“She’s talking with someone else now? That’s a funny something, because Grace Ogige just dropped her off at the house.”
The chattering stopped. I imagine Chinyere’s heart stopped, too. Auntie put her fury into words now. The intensity of her shouting drove me from the room and traveled up the stairs with me, past the old photos of Chinyere. I stopped in front of the one of us together, arms slung around each other’s waists. At thirteen, I’d been taller than her at fifteen, and I remembered her mother teasing her about it.
Through the door to my cousin’s room I could see the boy rubbing the sleep from his eyes. I sat on the bed and pulled him into my lap, cradling his head under my chin. He fiddled with the neckline of my dress, then settled. I stroked his head, trying to will the night away. A glance at the clock showed it was past midnight. I wouldn’t have blamed Chinyere if she stayed away till morning.

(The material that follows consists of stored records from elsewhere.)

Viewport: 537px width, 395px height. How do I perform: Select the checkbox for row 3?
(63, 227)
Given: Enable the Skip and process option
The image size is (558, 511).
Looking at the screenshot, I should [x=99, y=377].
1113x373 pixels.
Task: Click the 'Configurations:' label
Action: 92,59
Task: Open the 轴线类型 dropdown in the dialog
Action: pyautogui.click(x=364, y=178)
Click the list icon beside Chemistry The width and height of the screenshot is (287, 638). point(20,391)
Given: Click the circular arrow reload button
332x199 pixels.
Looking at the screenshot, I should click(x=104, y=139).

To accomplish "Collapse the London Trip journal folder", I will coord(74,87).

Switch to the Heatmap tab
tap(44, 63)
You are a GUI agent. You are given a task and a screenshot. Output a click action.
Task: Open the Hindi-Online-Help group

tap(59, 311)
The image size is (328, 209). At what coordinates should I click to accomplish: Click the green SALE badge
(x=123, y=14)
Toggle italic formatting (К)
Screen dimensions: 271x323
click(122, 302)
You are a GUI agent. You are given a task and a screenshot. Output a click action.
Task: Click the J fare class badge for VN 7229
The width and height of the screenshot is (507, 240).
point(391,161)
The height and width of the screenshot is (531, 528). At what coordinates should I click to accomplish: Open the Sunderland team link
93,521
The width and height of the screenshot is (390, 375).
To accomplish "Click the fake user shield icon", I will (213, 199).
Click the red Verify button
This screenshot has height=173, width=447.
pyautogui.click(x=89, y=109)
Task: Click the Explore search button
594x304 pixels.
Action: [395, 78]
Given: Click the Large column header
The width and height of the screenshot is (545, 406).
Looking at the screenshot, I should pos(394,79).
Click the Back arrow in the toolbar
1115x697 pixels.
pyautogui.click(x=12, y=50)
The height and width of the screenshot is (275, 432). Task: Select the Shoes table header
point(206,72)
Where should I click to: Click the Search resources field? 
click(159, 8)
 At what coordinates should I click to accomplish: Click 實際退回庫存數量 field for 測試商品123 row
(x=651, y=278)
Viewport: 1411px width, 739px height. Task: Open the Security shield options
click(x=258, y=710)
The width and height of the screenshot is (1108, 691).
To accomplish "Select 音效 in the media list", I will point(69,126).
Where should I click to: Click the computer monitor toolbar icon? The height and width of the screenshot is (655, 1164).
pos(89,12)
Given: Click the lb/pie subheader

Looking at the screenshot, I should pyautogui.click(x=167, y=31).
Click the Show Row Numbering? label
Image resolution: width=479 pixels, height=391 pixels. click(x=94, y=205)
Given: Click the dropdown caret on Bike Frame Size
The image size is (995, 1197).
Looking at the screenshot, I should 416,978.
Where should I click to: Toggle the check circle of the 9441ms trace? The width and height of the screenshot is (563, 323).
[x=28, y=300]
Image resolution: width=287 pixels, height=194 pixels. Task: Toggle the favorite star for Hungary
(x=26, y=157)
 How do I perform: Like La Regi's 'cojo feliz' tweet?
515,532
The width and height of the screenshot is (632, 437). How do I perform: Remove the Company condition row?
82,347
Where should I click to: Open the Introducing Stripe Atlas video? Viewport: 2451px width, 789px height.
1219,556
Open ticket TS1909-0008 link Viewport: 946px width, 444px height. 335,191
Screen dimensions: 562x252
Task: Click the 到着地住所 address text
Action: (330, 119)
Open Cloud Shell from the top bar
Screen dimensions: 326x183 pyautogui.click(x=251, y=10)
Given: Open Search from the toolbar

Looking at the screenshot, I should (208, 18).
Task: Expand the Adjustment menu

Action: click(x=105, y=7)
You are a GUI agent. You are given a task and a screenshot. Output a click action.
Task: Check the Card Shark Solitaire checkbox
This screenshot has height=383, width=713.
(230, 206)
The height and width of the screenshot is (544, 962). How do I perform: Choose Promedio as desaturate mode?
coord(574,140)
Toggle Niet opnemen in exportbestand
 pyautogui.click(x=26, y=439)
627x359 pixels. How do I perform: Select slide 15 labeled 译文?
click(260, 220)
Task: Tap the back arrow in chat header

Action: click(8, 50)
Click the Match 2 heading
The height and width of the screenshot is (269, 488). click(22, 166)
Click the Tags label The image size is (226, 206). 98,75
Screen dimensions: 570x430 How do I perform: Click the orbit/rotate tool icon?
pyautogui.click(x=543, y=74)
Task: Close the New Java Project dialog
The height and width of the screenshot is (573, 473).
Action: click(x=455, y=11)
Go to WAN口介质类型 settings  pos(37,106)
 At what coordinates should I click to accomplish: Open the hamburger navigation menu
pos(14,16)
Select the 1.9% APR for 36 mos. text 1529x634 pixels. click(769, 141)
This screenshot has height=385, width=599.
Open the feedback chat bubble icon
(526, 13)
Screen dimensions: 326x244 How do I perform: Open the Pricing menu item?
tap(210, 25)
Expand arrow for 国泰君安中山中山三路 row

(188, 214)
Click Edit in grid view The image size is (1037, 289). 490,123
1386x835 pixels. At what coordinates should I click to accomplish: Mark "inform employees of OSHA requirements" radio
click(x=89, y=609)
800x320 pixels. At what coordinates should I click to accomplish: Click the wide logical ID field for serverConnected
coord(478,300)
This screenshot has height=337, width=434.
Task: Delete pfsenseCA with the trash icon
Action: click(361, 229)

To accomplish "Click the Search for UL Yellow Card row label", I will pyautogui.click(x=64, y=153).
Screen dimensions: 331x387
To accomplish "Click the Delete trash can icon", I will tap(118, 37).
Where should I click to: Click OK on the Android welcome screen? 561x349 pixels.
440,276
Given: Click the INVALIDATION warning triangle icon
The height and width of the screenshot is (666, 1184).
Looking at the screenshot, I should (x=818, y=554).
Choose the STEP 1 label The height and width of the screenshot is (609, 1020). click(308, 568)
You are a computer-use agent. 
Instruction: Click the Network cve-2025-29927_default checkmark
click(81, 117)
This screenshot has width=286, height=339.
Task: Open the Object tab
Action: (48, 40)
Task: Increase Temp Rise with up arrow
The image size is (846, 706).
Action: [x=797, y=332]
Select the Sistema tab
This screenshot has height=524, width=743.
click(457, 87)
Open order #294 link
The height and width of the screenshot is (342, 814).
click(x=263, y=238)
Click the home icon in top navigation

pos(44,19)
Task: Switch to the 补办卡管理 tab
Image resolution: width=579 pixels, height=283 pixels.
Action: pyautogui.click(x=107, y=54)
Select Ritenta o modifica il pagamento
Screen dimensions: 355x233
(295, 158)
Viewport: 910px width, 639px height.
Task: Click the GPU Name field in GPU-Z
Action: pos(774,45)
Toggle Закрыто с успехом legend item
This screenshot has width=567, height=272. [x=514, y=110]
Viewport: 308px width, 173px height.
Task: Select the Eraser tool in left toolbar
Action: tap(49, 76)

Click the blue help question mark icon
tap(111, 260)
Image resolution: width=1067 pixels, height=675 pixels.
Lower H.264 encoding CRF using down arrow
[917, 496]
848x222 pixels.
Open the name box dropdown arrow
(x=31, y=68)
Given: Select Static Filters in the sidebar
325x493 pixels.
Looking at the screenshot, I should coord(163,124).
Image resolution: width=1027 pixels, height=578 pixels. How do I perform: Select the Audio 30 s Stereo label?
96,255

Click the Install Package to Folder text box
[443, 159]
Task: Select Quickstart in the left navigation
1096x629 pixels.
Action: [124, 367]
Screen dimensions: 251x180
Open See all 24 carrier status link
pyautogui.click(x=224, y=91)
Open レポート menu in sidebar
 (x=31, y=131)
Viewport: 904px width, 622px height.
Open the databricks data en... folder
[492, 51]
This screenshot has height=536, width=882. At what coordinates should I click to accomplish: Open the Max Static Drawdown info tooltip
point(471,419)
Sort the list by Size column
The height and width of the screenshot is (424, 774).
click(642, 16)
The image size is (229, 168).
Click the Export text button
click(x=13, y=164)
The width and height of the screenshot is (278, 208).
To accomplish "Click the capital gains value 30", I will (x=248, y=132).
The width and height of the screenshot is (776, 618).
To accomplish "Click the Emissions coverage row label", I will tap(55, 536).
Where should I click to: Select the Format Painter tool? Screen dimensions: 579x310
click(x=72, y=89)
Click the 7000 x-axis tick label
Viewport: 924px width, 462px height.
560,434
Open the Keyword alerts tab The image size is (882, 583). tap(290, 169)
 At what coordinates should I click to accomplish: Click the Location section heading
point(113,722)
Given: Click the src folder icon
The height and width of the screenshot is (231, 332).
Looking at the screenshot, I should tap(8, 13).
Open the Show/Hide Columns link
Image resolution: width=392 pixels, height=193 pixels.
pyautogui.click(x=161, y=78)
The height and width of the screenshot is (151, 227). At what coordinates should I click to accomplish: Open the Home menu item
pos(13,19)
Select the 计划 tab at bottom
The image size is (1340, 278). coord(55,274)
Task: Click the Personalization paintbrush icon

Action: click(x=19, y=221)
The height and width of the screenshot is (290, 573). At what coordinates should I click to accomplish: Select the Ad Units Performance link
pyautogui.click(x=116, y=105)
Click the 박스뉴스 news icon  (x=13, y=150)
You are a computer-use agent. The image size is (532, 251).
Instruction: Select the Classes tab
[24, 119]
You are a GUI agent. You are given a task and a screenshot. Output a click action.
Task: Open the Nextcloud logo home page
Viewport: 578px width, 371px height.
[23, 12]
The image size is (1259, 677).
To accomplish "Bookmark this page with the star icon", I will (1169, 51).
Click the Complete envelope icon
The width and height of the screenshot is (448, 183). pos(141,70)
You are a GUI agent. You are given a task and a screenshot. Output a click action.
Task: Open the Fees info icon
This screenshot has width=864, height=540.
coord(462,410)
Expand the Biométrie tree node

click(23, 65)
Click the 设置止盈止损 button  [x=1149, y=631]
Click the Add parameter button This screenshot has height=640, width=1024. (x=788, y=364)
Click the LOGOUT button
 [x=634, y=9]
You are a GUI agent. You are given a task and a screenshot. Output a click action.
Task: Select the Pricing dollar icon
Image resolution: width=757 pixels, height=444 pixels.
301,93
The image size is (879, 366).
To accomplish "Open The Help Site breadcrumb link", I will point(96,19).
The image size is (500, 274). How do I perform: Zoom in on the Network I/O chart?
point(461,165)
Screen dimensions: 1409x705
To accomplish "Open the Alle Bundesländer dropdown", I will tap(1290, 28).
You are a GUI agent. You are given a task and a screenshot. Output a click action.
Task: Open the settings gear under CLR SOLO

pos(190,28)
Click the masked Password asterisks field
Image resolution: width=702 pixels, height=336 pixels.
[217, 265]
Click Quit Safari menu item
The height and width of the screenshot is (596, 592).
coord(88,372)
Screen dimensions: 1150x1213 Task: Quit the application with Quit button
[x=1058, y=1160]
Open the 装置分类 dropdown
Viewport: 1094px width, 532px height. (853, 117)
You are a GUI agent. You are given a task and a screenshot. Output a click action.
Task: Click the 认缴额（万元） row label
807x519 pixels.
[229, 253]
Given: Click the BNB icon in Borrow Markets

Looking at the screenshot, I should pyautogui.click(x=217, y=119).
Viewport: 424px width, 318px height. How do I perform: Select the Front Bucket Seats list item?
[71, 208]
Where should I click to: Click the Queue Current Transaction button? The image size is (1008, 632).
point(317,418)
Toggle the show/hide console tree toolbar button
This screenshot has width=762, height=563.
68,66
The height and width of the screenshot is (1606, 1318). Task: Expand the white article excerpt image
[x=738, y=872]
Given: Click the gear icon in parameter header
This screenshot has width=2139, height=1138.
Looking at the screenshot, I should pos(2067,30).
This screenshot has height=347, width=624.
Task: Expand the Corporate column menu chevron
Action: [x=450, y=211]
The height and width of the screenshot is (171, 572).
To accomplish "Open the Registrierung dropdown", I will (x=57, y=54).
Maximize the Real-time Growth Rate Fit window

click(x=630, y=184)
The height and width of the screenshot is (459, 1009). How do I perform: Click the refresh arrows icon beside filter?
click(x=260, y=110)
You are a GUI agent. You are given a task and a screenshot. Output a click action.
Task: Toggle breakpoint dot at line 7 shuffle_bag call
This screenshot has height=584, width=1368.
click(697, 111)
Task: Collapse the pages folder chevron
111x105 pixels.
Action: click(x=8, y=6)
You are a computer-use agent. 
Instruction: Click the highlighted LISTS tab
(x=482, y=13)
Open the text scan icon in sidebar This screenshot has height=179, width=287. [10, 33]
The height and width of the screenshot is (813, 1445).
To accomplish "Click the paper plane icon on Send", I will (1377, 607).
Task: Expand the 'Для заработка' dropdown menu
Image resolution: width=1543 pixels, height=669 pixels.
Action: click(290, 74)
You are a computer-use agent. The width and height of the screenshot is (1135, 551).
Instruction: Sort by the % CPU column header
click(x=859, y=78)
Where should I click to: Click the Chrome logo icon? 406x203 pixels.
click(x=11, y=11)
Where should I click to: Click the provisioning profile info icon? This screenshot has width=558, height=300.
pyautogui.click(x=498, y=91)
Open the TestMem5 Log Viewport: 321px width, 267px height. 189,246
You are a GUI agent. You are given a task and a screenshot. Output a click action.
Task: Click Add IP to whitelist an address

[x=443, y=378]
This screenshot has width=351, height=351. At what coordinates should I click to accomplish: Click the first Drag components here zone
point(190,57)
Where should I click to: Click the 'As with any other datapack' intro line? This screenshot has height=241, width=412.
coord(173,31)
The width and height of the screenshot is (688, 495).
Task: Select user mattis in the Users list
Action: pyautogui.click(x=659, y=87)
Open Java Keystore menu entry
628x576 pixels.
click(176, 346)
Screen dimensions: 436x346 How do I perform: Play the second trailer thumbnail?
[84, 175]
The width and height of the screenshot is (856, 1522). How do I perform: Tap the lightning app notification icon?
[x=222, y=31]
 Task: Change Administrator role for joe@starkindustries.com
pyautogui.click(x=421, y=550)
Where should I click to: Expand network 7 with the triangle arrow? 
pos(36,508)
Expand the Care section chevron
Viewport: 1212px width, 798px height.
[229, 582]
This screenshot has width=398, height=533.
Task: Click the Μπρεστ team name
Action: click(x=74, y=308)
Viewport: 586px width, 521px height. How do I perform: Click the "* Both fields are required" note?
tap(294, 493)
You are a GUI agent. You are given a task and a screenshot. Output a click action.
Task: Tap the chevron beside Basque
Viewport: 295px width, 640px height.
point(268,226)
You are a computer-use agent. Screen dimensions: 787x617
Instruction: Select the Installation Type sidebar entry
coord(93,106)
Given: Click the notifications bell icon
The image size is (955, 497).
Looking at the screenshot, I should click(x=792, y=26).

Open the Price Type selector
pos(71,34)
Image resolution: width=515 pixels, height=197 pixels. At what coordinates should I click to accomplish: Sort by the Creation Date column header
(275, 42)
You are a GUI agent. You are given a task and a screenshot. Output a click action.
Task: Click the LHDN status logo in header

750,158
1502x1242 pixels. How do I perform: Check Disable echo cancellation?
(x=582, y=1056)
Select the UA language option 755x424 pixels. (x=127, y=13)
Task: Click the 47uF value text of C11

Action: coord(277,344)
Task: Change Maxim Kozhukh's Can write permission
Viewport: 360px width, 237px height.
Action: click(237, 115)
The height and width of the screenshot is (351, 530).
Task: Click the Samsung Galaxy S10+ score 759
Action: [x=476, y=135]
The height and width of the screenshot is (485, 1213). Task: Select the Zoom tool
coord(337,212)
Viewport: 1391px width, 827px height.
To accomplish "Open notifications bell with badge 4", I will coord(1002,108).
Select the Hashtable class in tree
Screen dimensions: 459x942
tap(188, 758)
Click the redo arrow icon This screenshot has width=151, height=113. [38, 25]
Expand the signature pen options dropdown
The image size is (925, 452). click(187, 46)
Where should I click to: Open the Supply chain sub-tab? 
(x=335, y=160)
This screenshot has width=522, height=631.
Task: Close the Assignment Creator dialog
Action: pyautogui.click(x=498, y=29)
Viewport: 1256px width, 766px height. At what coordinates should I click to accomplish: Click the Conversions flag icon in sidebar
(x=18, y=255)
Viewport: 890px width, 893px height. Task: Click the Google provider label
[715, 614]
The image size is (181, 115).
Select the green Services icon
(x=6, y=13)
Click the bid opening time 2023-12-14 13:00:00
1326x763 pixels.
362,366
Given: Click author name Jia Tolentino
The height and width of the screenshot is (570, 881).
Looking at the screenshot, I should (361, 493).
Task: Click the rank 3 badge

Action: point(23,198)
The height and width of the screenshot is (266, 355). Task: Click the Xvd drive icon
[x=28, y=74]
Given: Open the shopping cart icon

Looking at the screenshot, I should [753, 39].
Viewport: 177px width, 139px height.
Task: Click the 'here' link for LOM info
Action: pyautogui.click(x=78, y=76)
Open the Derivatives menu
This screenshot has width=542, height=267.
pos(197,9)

Almost two hours later, I heard the gate creak open and shifted the boy off me and went to the window. Chinyere came through the gate at a modest, almost penitent pace, as though she’d already begun to beg forgiveness. Auntie Ugo ran up to the car and pulled on the driver’s-side door, but Chinyere had locked it, so she started banging on the window, shouting the whole time. I couldn’t make out all of the words, but she punctuated each one with a slap to the glass, an unsatisfying substitute for Chinyere’s face. My cousin sat in the driver’s seat, staring straight ahead. This continued for a good ten minutes. Suddenly Auntie Ugo settled for pointing her finger at the house. I pulled back from the window for a moment in case they looked up and saw me, not that it mattered. Everyone in the neighborhood must have been awake and listening.
Then my aunt resumed her tirade, and I returned to watch. “Don’t let me break this window, Chi-Chi. If I break this window, next thing I will break you, do you hear me?”
Chinyere must have believed the threat, because she finally shut off the engine and opened the door. As soon as she did, Auntie Ugo was on her. She held my cousin by a twist at the shoulder of her dress while her free hand went to work. Chinyere absorbed it all, not one finger raised in defense. I pulled away from the window once more. This wasn’t a memory I wanted.
The boy was awake again. When he caught me looking at him, he held up his arms, a whine blooming in his throat. The front door slammed and we both jumped. I soothed him before whimper turned to full cry. That’s how Chinyere found me, sitting on her bed, her son nestled in my lap.
We were both still in our party clothes, but her dress was torn at the collar. Her makeup was streaked and her tears had irrigated most of it to her neck. She looked like she’d been crying since she left the fund-raiser. I couldn’t tell how much of her face’s puffiness was due to the tears and how much to her mother’s open palm.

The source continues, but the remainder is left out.